— Start of Document segment —

# Electrical Safety



## brian john (Mar 11, 2007)

I have worked in areas where this is the standard.

When completed properly it can be completed safely. 

Linemen work higher voltages while energized, utilizing the same methods I would utilize.


----------



## Shockdoc (Mar 4, 2010)

This whole electrical safety thing is getting out of hand these days. It's all about discretion on what to work hot on and what to shut off. Some people are edgy and clutzy , others are still and smooth. Just because you may not have the ability to walk and chew gum or drive and talk on a cell phone doesn't mean that I don't and shouldn't be subject to "safety rules" meant for those that lack skills and motor functions.


----------



## McClary’s Electrical (Feb 21, 2009)

Yes, it's dangerous, but what I can't eblieve they even aired on TV was the theft of power. All he had to do was wire his spiderbox into the old meter. What a HACK, and if they caught you doing that here, there would be reprocussions. I NEVER have to cut, or reconnect a drop. It just takes planning.


----------



## BBQ (Nov 16, 2010)

mcclary's electrical said:


> I NEVER have to cut, or reconnect a drop. It just takes planning.

— End of Document segment —
— Start of Given data —

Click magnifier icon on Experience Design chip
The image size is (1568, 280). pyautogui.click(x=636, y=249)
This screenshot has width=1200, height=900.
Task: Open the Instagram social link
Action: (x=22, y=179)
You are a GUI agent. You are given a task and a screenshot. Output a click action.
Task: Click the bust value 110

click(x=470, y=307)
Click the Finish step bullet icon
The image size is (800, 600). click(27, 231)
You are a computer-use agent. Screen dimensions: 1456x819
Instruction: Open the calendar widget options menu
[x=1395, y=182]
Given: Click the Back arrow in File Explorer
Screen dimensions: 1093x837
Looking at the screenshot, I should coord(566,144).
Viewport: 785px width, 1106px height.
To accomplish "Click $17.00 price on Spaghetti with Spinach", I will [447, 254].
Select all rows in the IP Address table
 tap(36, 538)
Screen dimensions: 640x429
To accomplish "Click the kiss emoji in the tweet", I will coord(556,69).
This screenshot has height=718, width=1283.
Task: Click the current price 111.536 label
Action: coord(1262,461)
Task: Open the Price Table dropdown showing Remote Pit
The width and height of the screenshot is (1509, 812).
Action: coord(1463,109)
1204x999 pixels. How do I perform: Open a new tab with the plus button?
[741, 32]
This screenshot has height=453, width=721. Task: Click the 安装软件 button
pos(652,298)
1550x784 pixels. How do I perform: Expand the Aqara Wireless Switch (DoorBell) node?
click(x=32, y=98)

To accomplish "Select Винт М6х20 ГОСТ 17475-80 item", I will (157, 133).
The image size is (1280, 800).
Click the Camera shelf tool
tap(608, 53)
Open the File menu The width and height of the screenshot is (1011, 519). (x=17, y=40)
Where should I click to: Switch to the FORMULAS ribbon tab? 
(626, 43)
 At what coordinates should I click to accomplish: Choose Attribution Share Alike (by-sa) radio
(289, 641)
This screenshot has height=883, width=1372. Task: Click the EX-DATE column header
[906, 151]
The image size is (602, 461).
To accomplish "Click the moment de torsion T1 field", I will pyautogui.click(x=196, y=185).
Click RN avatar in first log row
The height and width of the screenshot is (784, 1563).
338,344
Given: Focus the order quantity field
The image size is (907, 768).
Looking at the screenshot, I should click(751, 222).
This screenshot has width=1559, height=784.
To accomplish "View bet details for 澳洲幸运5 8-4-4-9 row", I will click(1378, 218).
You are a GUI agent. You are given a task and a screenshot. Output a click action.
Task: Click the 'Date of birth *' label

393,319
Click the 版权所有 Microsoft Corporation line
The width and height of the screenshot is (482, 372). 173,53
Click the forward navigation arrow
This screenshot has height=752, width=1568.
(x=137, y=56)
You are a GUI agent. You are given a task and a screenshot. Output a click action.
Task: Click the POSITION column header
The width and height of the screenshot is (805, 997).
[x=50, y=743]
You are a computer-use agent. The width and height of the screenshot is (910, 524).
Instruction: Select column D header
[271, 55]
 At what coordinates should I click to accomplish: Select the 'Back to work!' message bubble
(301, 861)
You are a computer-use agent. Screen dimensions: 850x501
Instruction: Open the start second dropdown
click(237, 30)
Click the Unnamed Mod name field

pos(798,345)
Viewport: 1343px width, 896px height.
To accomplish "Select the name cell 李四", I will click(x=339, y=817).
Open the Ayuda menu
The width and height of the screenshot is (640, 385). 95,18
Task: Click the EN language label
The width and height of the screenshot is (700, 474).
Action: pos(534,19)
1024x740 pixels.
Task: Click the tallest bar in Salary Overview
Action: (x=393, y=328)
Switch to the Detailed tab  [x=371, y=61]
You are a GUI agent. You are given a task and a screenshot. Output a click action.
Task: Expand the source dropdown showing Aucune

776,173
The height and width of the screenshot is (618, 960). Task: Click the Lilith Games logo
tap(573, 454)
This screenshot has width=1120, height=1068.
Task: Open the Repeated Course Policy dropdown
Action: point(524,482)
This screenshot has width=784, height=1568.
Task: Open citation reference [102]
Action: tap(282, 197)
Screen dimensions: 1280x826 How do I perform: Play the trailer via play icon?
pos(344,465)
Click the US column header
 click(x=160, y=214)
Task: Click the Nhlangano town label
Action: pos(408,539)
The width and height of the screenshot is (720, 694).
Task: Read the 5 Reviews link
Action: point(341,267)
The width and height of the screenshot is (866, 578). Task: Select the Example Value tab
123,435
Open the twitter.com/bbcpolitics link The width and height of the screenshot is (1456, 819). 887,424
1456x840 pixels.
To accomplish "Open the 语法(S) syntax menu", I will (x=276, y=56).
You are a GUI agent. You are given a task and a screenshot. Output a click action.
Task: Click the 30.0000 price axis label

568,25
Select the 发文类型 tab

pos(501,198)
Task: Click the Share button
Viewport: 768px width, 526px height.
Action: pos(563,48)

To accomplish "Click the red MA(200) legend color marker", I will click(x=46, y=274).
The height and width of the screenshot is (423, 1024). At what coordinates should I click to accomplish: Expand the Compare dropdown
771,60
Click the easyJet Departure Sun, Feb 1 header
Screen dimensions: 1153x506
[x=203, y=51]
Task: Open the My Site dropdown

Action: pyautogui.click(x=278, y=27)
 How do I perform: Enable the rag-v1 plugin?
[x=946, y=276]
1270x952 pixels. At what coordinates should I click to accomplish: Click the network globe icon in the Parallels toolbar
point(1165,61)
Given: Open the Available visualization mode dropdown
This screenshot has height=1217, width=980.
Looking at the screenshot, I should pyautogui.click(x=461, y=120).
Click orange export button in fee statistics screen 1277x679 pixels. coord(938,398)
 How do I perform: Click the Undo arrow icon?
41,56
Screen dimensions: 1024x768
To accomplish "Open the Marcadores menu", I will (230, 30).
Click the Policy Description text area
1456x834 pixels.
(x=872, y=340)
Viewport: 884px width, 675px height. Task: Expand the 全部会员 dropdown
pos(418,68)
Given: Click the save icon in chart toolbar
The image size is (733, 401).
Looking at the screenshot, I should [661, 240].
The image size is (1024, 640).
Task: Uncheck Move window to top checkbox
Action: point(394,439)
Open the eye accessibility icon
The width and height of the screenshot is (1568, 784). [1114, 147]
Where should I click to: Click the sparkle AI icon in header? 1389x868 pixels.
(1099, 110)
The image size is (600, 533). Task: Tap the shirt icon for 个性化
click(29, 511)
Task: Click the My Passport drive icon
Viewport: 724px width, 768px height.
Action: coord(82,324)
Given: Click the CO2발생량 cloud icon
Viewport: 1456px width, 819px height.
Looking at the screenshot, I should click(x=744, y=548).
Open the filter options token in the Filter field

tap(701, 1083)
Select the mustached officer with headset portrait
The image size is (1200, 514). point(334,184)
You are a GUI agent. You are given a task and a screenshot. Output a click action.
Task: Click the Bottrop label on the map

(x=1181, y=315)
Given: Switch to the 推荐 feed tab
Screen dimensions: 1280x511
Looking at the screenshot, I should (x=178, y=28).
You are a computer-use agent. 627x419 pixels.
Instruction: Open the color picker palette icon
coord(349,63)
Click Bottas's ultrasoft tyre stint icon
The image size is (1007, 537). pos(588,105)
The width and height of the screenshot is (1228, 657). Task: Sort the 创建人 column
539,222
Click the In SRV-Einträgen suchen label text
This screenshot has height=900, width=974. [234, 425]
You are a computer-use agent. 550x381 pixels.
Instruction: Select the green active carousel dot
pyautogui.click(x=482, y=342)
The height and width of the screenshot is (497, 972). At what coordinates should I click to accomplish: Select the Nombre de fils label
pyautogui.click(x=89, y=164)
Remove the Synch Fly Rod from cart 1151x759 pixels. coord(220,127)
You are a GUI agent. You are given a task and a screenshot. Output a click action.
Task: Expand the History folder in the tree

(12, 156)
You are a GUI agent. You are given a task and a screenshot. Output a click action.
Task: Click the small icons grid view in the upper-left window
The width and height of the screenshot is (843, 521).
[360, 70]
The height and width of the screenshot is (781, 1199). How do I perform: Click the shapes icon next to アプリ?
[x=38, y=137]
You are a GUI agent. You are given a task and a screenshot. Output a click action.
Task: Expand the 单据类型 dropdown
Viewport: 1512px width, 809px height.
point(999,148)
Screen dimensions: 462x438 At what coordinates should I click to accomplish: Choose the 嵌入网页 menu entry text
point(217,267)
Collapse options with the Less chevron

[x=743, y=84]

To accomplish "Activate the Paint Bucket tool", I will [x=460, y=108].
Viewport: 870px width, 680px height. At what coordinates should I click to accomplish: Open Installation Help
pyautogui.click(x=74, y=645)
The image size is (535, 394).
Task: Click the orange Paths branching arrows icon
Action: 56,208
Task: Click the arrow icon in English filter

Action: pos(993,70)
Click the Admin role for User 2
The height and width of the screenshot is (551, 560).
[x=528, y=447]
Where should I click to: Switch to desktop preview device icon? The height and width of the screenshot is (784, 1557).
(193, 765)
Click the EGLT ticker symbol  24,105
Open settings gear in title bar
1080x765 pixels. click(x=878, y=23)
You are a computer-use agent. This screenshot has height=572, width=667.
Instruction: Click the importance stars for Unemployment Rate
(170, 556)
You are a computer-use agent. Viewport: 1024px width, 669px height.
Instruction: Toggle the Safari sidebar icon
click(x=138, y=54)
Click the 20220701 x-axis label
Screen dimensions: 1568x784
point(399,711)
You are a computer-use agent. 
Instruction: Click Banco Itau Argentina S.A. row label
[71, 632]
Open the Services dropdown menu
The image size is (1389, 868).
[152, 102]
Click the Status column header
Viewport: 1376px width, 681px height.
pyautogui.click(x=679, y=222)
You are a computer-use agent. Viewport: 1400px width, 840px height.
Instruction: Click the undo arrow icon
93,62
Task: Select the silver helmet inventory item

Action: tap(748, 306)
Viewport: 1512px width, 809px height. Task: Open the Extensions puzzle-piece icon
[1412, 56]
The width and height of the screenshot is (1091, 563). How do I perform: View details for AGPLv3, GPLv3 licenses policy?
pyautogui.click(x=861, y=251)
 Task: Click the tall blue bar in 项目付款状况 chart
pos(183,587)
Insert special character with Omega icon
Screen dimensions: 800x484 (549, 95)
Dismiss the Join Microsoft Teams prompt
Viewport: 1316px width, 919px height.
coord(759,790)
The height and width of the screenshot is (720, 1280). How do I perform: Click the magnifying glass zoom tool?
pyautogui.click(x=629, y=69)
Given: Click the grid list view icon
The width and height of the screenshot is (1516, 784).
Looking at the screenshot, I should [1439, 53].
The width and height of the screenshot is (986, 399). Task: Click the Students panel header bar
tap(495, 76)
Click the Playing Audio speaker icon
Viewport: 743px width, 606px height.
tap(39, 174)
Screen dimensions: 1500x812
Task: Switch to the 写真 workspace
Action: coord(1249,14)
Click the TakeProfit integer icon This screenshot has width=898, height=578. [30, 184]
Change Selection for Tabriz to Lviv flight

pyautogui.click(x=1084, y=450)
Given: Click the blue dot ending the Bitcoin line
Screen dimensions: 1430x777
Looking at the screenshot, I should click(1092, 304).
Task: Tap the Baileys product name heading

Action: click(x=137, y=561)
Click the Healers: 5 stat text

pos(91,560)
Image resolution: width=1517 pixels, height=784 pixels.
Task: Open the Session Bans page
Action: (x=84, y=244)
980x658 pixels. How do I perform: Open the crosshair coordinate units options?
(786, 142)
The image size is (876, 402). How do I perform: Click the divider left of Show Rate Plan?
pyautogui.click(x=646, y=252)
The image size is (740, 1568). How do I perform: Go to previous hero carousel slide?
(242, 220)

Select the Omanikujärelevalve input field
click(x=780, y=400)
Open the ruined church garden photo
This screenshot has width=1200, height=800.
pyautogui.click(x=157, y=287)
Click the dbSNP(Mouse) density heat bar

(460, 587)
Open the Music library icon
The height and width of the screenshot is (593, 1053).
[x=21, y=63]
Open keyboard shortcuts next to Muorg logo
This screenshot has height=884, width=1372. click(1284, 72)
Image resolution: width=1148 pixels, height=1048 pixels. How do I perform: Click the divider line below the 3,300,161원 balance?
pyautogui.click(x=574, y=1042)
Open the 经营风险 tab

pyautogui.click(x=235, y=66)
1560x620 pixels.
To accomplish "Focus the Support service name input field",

— End of Given data —

- _Task set_
a - Print the part of the electrical safety thread that runs from "## Shockdoc (Mar" up to and including "(Feb 21, 2009)", word for word.
b - Pick up the electrical safety thread after its last line and continue it.

- _Expected responses_
a -
## Shockdoc (Mar 4, 2010)

This whole electrical safety thing is getting out of hand these days. It's all about discretion on what to work hot on and what to shut off. Some people are edgy and clutzy , others are still and smooth. Just because you may not have the ability to walk and chew gum or drive and talk on a cell phone doesn't mean that I don't and shouldn't be subject to "safety rules" meant for those that lack skills and motor functions.


----------



## McClary’s Electrical (Feb 21, 2009)

b -
Look out, now the Shockdoc will call you a *****. :laughing:


----------



## Shockdoc (Mar 4, 2010)

mcclary's electrical said:


> Yes, it's dangerous, but what I can't eblieve they even aired on TV was the theft of power. All he had to do was wire his spiderbox into the old meter. What a HACK, and if they caught you doing that here, there would be reprocussions. I NEVER have to cut, or reconnect a drop. It just takes planning.


Every jurisdiction is different, ours for instance lets you run temp power to work with and even gives you the connectors to reconnect. Con Ed on the other hand is like what you described in the way of stealing power. Things here in this region of NY is rush,rush,rush, the utility company allows licensed electricians to perform final tie ins as long as it's not on thier poles.


----------



## Joe Tedesco (Mar 25, 2007)

*NSTAR Utility Company Rules*

NONE here


----------



## wcord (Jan 23, 2011)

At the very least, wear leather gloves!
We do something like this for all of our service changes. But our cord has a fuse in the line and a GFCI receptacle attached at the end. The other main difference is that we have big booster cable clamps for connecting to the line.
As far as I know, in our area, I have never heard of an EC getting into trouble for 'stealing' power while doing a service change.
When it comes to a service change, the rest of the trades can wait.


----------



## mightyjoe (Sep 20, 2010)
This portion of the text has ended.